Some AI researchers are thinking about it. They’re using tools to track the energy demands of their algorithms, or taking steps to offset their emissions. A growing number are touting the energy efficiency of their algorithms in research papers and at conferences. As the costs of AI rise, the AI industry is developing a new appetite for algorithms that burn fewer kilowatts.

Luccioni recently helped launch a website that lets AI researchers roughly calculate the carbon footprint of their algorithms. She is also testing a more sophisticated approach—code that can be added to an AI program to track the energy use of individual computer chips. Luccioni and others are also trying to persuade companies that offer tools for tracking the performance of code to include some measure of energy or carbon footprint. “Hopefully this will go toward full transparency,” she says. “So that people will include in the footnotes ‘we emitted X tons of carbon, which we offset.’”

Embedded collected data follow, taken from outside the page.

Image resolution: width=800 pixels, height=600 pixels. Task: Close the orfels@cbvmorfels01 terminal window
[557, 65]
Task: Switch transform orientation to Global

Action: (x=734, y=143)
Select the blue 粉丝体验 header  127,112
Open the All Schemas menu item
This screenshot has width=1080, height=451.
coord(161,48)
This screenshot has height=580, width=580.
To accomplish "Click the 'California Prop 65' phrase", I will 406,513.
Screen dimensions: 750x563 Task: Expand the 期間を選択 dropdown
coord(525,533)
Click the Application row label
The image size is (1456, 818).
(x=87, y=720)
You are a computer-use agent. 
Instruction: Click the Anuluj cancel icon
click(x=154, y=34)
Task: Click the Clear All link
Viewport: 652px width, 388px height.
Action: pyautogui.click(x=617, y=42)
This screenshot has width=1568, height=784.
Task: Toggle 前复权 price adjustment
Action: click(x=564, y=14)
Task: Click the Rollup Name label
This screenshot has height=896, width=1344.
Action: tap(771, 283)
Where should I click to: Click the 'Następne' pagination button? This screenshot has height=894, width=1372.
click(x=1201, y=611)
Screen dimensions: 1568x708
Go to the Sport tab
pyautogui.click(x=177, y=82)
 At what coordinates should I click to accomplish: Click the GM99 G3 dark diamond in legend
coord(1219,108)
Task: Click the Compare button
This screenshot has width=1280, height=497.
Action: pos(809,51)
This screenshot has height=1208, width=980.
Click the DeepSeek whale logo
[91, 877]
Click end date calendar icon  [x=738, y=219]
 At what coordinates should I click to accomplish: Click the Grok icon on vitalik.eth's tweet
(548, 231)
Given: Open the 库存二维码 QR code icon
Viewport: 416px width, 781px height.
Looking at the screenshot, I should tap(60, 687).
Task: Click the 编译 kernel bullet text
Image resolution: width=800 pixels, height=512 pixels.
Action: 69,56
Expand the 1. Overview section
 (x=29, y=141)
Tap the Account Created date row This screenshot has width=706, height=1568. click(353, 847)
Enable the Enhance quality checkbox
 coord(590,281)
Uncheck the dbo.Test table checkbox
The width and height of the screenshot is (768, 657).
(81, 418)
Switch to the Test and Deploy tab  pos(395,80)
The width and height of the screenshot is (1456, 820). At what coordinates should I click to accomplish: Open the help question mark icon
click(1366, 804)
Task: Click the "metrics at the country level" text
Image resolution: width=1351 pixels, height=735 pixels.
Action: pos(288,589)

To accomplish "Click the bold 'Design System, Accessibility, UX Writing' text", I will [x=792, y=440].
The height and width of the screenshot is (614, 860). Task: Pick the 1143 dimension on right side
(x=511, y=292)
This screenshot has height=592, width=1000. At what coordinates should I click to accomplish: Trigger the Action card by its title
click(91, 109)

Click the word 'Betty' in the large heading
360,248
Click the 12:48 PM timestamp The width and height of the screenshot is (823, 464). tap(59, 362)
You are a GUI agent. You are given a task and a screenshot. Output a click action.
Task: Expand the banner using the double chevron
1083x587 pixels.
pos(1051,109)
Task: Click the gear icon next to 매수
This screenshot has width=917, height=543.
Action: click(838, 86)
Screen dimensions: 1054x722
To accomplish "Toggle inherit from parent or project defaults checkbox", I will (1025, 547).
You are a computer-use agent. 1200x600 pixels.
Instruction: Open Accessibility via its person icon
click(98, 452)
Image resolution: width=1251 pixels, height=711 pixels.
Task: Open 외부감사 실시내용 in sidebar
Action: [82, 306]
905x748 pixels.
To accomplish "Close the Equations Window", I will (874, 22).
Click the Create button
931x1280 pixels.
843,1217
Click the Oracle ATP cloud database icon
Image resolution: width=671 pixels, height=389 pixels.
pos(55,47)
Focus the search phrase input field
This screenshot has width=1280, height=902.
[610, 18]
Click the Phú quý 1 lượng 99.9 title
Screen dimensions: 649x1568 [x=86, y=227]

The energy required to power cutting-edge AI has been on a steep upward curve for some time. Data published by OpenAI shows that the computing power required for key AI landmarks over the past few years, such as DeepMind’s Go-playing program AlphaZero, has doubled roughly every 3.4 months—increasing 300,000 times between 2012 and 2018. That’s faster than the rate at which computing power historically increased, the phenomenon known as Moore’s Law (named after Gordon Moore, cofounder of Intel.)

Recent advances in natural language processing—an AI technique that helps machines parse, interpret, and generate text—have proven especially power-hungry. A research paper from a team at UMass Amherst found that training a single large NLP model may consume as much energy as a car over its entire lifetime—including the energy needed to build it.

Training a powerful machine-learning algorithm often means running huge banks of computers for days, if not weeks. The fine-tuning required to perfect an algorithm, by for example searching through different neural network architectures to find the best one, can be especially computationally intensive. For all the hand-wringing, though, it remains difficult to measure how much energy AI actually consumes, and even harder to predict how much of a problem it could become.